Fave 5 Bukit Timah Food Centre
By Tris Marlis - Monday, Sep 23, 2013
The Bukit Timah Food Centre, also known as 7 Mile (chit ko), is one of the earliest hawker centres in Singapore. “It was seven miles from the central Newton,” says Mr Wong, a resident nearby. Bukit Timah Rd was also one of the earliest main roads that led to Johor Bahru back in the day. Built in 1975, this hawker centre houses some of the earliest pioneers in our street food scene. It is small-ish in size, but packed with variety and it houses one of the earliest and most iconic pancake style fried carrot cake stall. It is now operated by a third generation.
Bukit Timah Market and Food Centre, 116 Upper Bukit Timah Rd
Sin Chew Satay Beehoon, #02-162, 5pm- 10.30pm (Wed-Fri), 5pm- 10pm (Sat & Sun) (Closed on Mondays and Tuesdays)
They are known as the worthy replacements of the now retired Ming Kee folks at East Coast (Ming Kee was crowned Street Food Master in 2007). Their sauce is perfectly balanced, it is sweet, spicy, savoury, nutty and yet smooth. They blanch the bee hoon and leaves it wet enough to further smoothen the sauce when poured over. The cured cuttlefish is softly chewy. The lean pork, prawns and cockles all comes fresh, just slightly pink. The bee line here day and night is a proof for their diligence and craft.
He Zhong Carrot Cake, #02-185, 7am- 10pm
There are many carrot cake stalls in this food centre, but He Zhong is the most famous. This was started by the father that created a name for themselves back in the 80s and now, even his granddaughter has inherited the skill and helms the wok. Their carrot cake is slightly firmer than their neighbour’s. It is crispier, soft inside, more flavourful and generous with chai po (pickled vegetable) and pepper. The family take shifts, and thus you will see the lady boss, her daughter and co –workers manning that huge flat pan each day. There is a slight difference in quality, but we are talking about minute levels.

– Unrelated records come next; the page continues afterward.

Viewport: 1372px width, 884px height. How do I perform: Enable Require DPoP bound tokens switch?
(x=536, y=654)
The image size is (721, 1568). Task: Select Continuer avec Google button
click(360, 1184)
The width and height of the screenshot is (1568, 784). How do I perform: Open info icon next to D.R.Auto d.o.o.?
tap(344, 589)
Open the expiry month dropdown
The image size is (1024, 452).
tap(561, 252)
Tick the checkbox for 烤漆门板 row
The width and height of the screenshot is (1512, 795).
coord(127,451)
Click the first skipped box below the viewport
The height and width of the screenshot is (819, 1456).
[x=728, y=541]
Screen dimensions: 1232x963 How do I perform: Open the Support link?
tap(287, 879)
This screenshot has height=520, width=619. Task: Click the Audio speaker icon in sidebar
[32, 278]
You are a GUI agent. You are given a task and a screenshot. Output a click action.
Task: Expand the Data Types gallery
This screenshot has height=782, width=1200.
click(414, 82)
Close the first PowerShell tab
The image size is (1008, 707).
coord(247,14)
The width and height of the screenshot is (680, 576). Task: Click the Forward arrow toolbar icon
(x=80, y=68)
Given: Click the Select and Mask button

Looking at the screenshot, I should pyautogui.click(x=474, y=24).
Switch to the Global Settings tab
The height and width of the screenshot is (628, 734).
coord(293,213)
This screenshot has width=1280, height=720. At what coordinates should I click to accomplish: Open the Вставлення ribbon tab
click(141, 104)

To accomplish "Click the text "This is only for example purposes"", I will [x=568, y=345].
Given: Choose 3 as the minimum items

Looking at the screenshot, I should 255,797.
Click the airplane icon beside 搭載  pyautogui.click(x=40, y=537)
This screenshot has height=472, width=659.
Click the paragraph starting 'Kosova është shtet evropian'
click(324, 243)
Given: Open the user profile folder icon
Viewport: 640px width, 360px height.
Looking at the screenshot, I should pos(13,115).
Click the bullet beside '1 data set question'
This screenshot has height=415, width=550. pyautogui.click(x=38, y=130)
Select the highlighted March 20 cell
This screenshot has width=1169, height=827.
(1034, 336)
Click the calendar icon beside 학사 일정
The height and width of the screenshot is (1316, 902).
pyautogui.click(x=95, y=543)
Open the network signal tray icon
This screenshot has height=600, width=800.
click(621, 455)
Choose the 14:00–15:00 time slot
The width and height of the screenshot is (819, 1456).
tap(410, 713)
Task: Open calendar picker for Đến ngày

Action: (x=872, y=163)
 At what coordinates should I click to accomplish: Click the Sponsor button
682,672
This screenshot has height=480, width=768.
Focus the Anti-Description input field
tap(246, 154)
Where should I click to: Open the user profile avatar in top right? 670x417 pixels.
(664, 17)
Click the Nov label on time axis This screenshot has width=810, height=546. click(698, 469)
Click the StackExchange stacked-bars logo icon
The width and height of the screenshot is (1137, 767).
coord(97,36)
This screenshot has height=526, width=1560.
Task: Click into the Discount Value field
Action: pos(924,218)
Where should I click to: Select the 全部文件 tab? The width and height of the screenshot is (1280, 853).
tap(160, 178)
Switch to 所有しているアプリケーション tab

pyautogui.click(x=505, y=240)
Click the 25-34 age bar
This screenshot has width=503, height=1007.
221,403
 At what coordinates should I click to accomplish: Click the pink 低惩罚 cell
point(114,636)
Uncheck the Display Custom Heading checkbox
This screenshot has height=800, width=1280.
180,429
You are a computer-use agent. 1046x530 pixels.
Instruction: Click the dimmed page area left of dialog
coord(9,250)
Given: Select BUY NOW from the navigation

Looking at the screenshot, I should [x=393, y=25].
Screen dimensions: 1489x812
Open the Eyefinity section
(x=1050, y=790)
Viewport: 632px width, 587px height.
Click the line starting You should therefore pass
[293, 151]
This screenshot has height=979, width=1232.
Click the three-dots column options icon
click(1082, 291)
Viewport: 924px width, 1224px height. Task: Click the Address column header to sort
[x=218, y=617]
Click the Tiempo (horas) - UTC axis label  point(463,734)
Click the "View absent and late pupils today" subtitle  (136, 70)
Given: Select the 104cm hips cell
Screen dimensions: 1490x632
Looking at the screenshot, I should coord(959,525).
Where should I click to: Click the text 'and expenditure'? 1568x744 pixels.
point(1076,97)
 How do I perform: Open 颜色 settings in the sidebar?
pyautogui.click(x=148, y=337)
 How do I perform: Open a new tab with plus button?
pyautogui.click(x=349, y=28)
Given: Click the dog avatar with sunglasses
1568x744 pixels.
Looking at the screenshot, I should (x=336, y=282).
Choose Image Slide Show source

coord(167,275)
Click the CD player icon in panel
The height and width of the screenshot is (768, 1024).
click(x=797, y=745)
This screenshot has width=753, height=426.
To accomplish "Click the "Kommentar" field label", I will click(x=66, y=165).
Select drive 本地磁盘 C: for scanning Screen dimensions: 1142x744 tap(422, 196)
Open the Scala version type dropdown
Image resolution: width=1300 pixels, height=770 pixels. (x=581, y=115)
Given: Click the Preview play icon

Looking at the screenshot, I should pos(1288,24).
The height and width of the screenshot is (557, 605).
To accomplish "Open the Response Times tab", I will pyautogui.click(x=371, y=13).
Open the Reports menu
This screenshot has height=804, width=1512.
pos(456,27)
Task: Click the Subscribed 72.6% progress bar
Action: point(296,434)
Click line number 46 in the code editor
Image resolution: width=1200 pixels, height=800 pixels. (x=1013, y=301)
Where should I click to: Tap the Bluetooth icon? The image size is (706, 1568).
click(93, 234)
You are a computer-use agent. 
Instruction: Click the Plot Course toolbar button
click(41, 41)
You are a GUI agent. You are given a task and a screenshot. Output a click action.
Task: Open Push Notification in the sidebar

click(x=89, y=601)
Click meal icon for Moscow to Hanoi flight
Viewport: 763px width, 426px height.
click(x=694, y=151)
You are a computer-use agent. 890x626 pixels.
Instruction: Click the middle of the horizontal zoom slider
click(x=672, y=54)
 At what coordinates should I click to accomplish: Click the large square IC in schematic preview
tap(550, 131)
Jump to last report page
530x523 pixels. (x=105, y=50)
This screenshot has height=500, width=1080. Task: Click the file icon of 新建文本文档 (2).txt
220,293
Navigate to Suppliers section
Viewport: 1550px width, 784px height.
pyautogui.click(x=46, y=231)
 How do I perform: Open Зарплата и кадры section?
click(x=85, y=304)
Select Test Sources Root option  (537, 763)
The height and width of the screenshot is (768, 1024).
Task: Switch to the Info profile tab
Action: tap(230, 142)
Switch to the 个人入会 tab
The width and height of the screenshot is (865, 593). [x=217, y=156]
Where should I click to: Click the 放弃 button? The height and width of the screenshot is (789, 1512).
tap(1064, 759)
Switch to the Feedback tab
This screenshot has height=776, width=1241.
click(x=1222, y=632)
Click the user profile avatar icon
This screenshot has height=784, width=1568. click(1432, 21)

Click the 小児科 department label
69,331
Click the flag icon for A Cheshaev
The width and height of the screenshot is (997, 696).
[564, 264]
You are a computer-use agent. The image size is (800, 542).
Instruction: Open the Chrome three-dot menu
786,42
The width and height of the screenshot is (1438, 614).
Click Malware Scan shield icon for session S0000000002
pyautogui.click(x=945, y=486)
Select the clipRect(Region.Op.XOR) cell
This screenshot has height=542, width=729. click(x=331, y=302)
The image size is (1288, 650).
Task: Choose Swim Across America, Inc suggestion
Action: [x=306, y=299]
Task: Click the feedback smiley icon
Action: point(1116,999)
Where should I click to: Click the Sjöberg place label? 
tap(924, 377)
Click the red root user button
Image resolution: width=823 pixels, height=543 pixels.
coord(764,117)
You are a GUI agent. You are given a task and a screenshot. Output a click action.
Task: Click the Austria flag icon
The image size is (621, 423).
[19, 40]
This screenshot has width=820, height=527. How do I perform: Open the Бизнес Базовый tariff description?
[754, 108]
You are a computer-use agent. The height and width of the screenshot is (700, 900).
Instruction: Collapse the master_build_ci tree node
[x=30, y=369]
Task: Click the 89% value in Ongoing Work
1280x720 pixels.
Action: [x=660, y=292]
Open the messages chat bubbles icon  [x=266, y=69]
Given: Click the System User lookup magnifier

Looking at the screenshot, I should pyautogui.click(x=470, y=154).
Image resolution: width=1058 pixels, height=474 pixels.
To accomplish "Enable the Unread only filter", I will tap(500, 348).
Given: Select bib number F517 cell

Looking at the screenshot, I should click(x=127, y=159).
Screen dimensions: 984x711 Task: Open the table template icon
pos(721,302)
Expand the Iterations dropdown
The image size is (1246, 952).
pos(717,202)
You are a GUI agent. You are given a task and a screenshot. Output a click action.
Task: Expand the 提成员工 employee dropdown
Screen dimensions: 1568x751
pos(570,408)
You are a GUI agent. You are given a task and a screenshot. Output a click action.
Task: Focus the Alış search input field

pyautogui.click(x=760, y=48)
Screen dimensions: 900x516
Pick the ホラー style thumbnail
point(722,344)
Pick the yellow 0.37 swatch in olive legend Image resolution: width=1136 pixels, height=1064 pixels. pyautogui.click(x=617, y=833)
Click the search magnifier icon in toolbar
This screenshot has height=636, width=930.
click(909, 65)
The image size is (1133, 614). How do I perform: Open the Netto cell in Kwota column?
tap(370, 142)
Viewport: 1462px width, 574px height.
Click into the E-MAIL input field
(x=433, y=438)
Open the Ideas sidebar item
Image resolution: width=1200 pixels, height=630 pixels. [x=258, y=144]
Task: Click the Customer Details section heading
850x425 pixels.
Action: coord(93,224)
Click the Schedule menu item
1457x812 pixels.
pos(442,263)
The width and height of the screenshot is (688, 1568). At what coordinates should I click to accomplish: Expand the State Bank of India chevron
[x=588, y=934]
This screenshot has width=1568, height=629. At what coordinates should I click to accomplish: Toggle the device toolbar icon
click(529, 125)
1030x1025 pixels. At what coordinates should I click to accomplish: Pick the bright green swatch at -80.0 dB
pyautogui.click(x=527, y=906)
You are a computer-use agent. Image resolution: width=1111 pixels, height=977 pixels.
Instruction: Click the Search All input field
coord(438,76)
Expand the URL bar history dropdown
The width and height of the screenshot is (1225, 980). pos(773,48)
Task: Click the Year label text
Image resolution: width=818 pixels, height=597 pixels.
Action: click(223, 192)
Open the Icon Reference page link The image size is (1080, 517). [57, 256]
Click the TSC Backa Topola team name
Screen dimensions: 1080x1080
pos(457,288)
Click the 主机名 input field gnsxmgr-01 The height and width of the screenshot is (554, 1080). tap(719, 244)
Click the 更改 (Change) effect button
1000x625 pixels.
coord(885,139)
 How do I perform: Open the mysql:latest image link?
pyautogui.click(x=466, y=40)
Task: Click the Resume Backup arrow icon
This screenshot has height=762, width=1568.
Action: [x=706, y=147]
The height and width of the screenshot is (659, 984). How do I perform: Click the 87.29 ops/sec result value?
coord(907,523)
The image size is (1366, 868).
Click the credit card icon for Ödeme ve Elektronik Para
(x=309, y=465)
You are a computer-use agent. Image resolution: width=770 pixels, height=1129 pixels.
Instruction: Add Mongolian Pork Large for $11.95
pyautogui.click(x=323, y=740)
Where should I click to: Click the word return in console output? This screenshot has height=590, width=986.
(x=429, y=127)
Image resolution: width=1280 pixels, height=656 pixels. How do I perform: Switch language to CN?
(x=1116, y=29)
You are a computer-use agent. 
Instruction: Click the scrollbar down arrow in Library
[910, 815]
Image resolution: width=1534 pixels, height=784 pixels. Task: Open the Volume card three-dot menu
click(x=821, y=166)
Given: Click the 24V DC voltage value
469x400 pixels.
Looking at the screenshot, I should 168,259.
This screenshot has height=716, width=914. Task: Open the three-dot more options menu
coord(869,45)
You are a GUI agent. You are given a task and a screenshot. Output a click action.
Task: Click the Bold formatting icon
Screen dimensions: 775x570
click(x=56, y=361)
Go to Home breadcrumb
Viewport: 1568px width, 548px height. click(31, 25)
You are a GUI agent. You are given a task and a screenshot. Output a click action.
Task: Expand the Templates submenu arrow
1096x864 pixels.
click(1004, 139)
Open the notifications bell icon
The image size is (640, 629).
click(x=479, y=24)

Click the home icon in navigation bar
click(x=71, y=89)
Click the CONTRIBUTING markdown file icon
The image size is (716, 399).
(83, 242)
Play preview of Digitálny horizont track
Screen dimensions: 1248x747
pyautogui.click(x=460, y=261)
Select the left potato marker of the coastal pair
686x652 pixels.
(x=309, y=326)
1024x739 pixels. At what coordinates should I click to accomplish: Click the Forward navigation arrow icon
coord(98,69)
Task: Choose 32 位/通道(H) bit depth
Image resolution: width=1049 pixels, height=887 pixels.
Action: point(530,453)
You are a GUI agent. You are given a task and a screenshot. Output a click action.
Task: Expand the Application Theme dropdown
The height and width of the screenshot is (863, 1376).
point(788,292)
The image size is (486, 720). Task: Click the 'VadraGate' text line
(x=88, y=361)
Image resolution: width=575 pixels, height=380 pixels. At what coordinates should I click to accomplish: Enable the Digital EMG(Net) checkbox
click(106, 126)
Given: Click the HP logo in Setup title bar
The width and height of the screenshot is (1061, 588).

BBQ Chicken Wings, #02-127, 12pm- 8pm
They churn out BBQ Chicken Wings in full force here. The tiny stall looks like a smoke house with rows of chicken wings on the griller. The owner, who not only wears goggle, also hang a plastic screen to avoid direct contact with the smoke, which can harm the eyes and respiratory system when exposed constantly to it. You can imagine the smokiness here. Their chicken wings are not the dry, super crispy kind, but it is glazed with ample dashes of honey that gives it a resilient sheen. Their chicken wings come juicy and delectable.
Yong Seng Satay and Western Food, #02-123, 12pm- 8pm
They offer mutton, beef, chicken and pork versions and they also hawk Hainanese style Western food. The mutton and beef satay can come as a tad hard, but we like the pork version which is smoky and juicy. Riper pineapples are blended and used (for their sweetness and is less acidic) here and a dollop is added tgo the peanut sauce to lend a sweet fruity tanginess to it.
Soyako, #02-166, 8am- 10pm (Closed on Tuesdays)
The beancurd here is the perfect dessert to calm any feisty meal. They use Canadian beans, make their silky beancurd traditionally, but they topped them with all kinds of novel and logical ingredients. Our favourite is the beancurd with Ah Balling, which is light and silky smooth, but bursts in texture when you bite into the ah balling. The stall is also decorated with pictures of celebrities patronising the stall.